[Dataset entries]
-- -- --

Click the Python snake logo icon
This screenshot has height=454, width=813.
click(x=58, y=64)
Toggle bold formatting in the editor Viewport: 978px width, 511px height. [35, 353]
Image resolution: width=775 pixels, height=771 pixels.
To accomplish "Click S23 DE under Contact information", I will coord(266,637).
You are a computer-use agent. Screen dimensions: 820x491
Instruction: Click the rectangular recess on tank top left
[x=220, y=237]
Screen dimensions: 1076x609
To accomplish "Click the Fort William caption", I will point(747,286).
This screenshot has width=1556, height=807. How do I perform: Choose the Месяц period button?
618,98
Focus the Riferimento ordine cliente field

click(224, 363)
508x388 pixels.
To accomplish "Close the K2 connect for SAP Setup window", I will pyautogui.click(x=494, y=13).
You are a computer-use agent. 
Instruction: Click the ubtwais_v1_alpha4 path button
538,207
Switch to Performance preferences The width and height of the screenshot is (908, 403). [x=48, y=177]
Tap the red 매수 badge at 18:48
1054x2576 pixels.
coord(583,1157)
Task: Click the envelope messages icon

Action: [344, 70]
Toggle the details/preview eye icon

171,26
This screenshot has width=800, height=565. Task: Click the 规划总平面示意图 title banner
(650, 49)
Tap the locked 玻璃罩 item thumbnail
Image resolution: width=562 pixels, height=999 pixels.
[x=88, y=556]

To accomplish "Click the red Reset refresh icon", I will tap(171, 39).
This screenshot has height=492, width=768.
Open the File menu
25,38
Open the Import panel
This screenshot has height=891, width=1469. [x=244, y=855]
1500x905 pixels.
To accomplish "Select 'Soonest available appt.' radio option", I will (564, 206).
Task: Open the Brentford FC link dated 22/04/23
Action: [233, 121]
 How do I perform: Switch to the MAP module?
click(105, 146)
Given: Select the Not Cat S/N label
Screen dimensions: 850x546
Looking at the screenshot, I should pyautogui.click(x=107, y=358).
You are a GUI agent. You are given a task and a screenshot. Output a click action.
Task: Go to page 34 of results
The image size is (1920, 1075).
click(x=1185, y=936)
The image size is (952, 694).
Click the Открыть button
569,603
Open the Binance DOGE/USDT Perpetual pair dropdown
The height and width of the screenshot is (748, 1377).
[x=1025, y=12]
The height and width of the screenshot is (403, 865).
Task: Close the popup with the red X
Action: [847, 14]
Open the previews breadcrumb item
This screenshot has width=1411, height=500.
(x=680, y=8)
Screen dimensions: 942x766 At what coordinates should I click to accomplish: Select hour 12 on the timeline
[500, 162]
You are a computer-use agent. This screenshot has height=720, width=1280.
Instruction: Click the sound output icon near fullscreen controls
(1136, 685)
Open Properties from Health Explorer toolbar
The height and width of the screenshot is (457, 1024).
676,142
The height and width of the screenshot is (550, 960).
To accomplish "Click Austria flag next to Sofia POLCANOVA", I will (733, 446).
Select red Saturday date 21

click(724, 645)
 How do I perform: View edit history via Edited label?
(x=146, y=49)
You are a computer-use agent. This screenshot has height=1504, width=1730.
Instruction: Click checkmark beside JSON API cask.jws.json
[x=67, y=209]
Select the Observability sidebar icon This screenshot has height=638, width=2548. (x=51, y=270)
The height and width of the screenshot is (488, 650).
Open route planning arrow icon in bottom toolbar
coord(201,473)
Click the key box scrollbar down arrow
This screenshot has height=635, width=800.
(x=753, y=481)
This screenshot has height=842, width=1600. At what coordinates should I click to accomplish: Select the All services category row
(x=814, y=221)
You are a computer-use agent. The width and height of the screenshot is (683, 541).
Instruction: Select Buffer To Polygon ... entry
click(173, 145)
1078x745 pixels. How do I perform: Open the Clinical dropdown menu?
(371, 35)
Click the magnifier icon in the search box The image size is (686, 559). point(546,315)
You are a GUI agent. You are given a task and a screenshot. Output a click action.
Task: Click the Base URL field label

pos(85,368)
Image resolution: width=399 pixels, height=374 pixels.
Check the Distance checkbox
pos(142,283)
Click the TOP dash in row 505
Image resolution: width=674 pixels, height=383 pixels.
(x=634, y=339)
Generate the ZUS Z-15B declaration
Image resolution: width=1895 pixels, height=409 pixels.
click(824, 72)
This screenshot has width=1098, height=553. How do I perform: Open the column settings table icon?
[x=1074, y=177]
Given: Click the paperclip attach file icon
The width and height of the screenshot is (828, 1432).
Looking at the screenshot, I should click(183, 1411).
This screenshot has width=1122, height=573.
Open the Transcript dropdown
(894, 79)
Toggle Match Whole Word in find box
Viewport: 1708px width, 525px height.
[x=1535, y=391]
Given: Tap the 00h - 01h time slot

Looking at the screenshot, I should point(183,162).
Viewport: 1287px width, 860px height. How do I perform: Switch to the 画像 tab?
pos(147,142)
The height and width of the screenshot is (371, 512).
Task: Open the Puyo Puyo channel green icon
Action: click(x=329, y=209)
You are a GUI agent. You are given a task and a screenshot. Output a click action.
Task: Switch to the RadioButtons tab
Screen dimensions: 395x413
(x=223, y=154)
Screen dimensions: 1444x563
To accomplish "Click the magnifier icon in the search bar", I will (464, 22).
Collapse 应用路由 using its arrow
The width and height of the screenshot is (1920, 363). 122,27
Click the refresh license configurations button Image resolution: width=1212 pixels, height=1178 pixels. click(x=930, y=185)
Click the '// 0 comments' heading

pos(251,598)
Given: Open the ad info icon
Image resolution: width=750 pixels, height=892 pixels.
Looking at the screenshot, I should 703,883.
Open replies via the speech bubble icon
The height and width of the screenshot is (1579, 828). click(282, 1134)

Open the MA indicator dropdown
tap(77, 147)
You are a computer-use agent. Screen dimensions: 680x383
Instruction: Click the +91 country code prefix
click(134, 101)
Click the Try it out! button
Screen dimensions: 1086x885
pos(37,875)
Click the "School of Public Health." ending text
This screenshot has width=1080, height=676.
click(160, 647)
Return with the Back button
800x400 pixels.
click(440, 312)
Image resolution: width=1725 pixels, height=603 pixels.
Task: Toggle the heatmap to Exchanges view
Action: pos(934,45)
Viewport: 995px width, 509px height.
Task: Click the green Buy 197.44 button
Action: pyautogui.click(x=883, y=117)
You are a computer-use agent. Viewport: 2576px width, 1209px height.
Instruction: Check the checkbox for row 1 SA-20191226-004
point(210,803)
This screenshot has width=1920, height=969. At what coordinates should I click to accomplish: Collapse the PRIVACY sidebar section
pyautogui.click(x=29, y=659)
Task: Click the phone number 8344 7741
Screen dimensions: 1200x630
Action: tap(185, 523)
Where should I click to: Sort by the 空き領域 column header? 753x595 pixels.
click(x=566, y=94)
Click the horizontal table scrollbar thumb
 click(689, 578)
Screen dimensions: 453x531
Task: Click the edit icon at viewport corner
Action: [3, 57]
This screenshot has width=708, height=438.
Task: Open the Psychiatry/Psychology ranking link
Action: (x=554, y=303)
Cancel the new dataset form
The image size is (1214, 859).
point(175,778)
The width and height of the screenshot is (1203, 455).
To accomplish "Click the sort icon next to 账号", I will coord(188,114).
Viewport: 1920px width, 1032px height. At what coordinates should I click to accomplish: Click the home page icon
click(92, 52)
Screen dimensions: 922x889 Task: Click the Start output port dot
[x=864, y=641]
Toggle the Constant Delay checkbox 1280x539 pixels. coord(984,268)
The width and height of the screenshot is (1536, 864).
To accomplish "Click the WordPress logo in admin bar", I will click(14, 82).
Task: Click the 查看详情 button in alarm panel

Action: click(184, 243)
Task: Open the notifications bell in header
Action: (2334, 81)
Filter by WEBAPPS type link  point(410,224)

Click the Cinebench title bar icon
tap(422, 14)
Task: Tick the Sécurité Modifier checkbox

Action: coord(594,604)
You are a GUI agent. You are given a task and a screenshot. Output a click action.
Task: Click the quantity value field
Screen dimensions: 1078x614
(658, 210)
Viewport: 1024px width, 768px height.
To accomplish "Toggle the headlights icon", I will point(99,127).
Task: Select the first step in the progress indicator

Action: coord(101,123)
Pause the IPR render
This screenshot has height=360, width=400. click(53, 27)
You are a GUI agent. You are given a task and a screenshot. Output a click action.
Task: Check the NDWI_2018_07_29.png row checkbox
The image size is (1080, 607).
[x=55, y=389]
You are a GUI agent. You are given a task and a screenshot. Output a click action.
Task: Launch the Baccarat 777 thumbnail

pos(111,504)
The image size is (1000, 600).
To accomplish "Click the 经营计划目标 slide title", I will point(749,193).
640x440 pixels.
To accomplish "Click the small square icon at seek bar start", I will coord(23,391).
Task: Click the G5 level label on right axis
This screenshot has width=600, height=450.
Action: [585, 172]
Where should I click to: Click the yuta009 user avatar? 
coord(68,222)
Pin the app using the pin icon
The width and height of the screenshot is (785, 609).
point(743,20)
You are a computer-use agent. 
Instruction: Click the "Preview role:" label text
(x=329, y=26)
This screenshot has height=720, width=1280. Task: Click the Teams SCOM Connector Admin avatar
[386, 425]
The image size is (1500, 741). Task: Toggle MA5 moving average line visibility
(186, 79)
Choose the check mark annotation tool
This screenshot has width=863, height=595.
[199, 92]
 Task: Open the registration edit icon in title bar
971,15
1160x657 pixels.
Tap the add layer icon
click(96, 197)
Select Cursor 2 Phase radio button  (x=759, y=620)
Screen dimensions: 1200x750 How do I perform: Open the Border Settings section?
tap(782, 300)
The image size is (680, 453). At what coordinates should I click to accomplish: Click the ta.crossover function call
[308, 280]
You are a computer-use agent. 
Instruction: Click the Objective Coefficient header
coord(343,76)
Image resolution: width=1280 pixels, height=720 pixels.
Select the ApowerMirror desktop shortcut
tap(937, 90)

-- -- --

_Action item_.
Among the lines above, count those containing the word "magnifier" and write only the number.

_Task result_.
2